(Collected data)
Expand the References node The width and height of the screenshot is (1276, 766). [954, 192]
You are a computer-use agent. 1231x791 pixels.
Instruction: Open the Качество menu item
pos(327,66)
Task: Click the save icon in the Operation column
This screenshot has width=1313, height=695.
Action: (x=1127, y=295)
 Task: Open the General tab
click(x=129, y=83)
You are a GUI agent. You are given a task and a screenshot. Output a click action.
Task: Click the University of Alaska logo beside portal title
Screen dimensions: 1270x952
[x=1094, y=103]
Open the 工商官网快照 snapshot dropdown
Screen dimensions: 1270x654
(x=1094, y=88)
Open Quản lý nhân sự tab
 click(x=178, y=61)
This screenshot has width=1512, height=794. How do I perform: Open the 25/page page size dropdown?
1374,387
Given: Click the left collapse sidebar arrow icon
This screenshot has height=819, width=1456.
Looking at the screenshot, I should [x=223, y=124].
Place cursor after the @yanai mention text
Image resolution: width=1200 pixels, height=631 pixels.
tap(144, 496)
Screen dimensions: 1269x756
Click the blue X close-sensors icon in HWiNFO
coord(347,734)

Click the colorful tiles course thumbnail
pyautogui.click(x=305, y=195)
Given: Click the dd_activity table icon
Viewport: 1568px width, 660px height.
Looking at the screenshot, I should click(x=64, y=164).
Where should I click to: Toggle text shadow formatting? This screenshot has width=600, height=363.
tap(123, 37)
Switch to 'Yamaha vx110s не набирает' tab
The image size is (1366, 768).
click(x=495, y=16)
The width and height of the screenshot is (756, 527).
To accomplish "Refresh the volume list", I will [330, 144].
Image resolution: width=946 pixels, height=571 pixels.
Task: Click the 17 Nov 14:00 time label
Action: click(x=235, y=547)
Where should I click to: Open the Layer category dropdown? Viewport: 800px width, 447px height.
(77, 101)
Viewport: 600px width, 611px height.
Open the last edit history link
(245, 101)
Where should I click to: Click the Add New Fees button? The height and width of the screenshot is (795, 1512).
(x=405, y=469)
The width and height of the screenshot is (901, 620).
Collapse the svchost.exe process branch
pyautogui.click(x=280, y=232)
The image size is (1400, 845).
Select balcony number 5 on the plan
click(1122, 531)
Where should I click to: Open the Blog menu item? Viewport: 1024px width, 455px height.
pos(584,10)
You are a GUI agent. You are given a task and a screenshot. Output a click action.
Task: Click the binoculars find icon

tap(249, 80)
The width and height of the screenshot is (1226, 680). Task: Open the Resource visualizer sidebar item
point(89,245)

> _Work task_
Every entry should be retyped exactly as it appears.

> _Solution to this exercise_
Expand the References node The width and height of the screenshot is (1276, 766). [954, 192]
You are a computer-use agent. 1231x791 pixels.
Instruction: Open the Качество menu item
pos(327,66)
Task: Click the save icon in the Operation column
This screenshot has width=1313, height=695.
Action: (x=1127, y=295)
 Task: Open the General tab
click(x=129, y=83)
You are a GUI agent. You are given a task and a screenshot. Output a click action.
Task: Click the University of Alaska logo beside portal title
Screen dimensions: 1270x952
[x=1094, y=103]
Open the 工商官网快照 snapshot dropdown
Screen dimensions: 1270x654
(x=1094, y=88)
Open Quản lý nhân sự tab
 click(x=178, y=61)
This screenshot has width=1512, height=794. How do I perform: Open the 25/page page size dropdown?
1374,387
Given: Click the left collapse sidebar arrow icon
This screenshot has height=819, width=1456.
Looking at the screenshot, I should [x=223, y=124].
Place cursor after the @yanai mention text
Image resolution: width=1200 pixels, height=631 pixels.
tap(144, 496)
Screen dimensions: 1269x756
Click the blue X close-sensors icon in HWiNFO
coord(347,734)

Click the colorful tiles course thumbnail
pyautogui.click(x=305, y=195)
Given: Click the dd_activity table icon
Viewport: 1568px width, 660px height.
Looking at the screenshot, I should click(x=64, y=164).
Where should I click to: Toggle text shadow formatting? This screenshot has width=600, height=363.
tap(123, 37)
Switch to 'Yamaha vx110s не набирает' tab
The image size is (1366, 768).
click(x=495, y=16)
The width and height of the screenshot is (756, 527).
To accomplish "Refresh the volume list", I will [330, 144].
Image resolution: width=946 pixels, height=571 pixels.
Task: Click the 17 Nov 14:00 time label
Action: click(x=235, y=547)
Where should I click to: Open the Layer category dropdown? Viewport: 800px width, 447px height.
(77, 101)
Viewport: 600px width, 611px height.
Open the last edit history link
(245, 101)
Where should I click to: Click the Add New Fees button? The height and width of the screenshot is (795, 1512).
(x=405, y=469)
The width and height of the screenshot is (901, 620).
Collapse the svchost.exe process branch
pyautogui.click(x=280, y=232)
The image size is (1400, 845).
Select balcony number 5 on the plan
click(1122, 531)
Where should I click to: Open the Blog menu item? Viewport: 1024px width, 455px height.
pos(584,10)
You are a GUI agent. You are given a task and a screenshot. Output a click action.
Task: Click the binoculars find icon

tap(249, 80)
The width and height of the screenshot is (1226, 680). Task: Open the Resource visualizer sidebar item
point(89,245)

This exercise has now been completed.